When at last that penultimate evening did arrive, signalized by a final warning sent Pulg by Basharat, the Mouser, who had been hoping all along for some wonderful last-minute inspiration that never came, took what may seem to some a coward's way out. Making use of the beggar girl whom he had named Lilyblack, and certain other of his creatures, he circulated a rumor that the Treasurer of the Temple of Aarth was preparing to decamp in a rented black sloop across the Inner Sea, taking with him all funds and ample valuables, including a set of black-pearl-crusted altar furnishings, gift of the wife of the High Overlord, on which the split had not yet been made with Pulg. He timed the rumor so that it would return to him, by unimpeachable channels, just after he had set out for Issek's spot with four well-armed bullies.

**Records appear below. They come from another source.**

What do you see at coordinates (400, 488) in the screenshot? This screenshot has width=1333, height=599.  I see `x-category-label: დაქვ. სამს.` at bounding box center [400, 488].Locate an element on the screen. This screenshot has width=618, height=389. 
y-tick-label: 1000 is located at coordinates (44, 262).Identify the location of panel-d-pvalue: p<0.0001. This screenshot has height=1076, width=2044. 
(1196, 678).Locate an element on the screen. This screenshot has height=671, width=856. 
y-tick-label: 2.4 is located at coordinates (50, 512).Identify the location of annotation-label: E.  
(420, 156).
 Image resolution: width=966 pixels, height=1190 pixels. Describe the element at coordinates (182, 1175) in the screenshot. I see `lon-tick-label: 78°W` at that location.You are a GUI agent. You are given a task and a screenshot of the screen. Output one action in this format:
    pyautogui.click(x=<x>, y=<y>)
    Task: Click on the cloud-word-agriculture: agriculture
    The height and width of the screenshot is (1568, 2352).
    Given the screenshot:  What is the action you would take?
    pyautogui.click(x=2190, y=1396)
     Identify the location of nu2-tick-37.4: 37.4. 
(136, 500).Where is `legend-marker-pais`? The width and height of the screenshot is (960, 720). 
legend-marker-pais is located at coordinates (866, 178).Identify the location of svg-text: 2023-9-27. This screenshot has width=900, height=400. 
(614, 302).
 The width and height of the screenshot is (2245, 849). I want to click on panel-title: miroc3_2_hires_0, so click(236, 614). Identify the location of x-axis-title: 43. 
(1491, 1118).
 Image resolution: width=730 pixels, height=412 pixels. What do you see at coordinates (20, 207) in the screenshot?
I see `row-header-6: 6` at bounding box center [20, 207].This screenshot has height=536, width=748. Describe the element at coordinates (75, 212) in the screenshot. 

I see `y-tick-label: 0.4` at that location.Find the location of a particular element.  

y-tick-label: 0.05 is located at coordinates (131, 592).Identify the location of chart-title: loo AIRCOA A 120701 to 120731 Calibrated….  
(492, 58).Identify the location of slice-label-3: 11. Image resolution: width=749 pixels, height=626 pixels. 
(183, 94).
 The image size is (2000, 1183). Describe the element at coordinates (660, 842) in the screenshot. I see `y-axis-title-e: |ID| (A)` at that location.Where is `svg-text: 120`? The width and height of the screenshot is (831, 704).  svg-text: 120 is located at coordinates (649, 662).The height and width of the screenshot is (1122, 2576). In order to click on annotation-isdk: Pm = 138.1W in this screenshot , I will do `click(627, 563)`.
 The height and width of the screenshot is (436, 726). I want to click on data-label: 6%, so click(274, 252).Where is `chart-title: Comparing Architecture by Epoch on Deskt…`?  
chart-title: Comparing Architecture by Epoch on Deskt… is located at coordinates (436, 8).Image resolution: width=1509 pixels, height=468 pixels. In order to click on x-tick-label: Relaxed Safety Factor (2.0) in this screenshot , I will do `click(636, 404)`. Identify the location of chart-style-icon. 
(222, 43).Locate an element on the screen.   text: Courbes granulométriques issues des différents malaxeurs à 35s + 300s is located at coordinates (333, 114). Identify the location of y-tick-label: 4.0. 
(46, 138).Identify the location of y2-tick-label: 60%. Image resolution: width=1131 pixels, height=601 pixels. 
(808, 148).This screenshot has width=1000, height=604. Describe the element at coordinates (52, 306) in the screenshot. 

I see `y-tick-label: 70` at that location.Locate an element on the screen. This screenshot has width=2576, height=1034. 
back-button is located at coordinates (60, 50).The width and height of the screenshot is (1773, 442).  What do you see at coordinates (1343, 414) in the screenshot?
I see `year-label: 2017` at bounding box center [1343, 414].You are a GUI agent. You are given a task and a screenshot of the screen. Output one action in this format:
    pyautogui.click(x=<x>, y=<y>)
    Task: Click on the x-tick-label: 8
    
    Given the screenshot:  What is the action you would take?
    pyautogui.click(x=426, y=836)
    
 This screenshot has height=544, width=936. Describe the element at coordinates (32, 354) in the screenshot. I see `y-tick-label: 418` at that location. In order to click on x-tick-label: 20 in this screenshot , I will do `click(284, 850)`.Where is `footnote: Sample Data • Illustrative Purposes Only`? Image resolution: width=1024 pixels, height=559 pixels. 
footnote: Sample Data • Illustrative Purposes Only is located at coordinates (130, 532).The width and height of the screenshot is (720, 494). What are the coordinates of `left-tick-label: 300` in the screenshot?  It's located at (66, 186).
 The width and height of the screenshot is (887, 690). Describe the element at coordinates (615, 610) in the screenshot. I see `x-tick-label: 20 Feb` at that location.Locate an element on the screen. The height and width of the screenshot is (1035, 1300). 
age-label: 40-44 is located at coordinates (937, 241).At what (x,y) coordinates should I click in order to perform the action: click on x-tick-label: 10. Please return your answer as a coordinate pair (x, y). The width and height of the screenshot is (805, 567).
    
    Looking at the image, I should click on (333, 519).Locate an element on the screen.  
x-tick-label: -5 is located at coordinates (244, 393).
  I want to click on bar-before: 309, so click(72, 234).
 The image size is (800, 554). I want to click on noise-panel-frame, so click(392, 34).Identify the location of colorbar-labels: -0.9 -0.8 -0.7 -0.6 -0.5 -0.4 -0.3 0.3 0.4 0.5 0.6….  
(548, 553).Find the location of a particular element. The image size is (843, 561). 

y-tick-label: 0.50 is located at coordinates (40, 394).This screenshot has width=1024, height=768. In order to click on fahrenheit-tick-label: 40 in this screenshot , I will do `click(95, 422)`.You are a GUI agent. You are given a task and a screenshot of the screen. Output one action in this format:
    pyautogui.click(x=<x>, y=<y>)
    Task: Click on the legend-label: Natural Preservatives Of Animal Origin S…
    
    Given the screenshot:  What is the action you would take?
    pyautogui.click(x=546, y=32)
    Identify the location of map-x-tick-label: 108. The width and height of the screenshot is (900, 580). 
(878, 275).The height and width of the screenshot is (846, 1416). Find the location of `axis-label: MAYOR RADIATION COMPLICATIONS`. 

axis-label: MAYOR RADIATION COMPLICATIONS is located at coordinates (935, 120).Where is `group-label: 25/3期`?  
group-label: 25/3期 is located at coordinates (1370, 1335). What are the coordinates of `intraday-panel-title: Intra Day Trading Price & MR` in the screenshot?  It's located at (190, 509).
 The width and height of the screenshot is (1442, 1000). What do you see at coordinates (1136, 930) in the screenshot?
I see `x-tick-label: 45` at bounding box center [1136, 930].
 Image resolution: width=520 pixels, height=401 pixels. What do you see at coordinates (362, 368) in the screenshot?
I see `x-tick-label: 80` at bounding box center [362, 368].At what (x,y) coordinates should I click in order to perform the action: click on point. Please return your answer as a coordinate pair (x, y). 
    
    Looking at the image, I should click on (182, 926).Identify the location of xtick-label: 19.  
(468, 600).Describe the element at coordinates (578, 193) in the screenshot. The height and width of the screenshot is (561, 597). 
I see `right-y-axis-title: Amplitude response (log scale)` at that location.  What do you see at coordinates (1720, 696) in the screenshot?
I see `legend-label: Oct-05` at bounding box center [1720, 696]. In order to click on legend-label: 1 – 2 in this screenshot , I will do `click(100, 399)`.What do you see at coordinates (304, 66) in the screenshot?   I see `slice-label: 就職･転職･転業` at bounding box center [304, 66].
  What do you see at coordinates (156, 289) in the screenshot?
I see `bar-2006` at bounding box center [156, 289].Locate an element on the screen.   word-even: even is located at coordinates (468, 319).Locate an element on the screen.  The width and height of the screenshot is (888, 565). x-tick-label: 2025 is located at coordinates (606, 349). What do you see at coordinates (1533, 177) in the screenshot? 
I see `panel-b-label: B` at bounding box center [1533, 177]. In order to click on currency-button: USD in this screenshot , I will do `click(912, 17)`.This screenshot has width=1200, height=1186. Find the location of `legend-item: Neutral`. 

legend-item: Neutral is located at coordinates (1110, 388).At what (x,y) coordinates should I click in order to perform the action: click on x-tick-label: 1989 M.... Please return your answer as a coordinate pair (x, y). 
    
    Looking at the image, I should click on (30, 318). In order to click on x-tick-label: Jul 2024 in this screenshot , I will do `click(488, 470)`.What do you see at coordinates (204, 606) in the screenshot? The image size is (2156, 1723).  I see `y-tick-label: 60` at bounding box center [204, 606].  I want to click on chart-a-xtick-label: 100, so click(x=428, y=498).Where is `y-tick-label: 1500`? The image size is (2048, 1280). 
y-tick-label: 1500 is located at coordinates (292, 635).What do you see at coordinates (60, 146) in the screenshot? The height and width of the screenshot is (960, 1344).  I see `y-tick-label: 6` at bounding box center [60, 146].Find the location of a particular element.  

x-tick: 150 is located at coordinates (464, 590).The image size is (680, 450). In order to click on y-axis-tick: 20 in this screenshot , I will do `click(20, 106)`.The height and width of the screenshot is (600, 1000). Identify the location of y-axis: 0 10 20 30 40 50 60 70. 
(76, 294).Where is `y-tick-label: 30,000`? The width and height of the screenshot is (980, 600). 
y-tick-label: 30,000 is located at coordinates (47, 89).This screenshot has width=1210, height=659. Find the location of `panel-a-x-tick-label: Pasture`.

It may be noted, in passing, that Aarth's Treasurer actually was in monetary hot waters and really had rented a black sloop. Which proved not only that the Mouser used good sound fabric for his fabrications, but also that Bwadres had by landlords’ and bankers’ standards made a very sound choice in selecting Issek's temple-to-be — whether by chance or by some strange shrewdness co-dwelling with his senile stubbornness.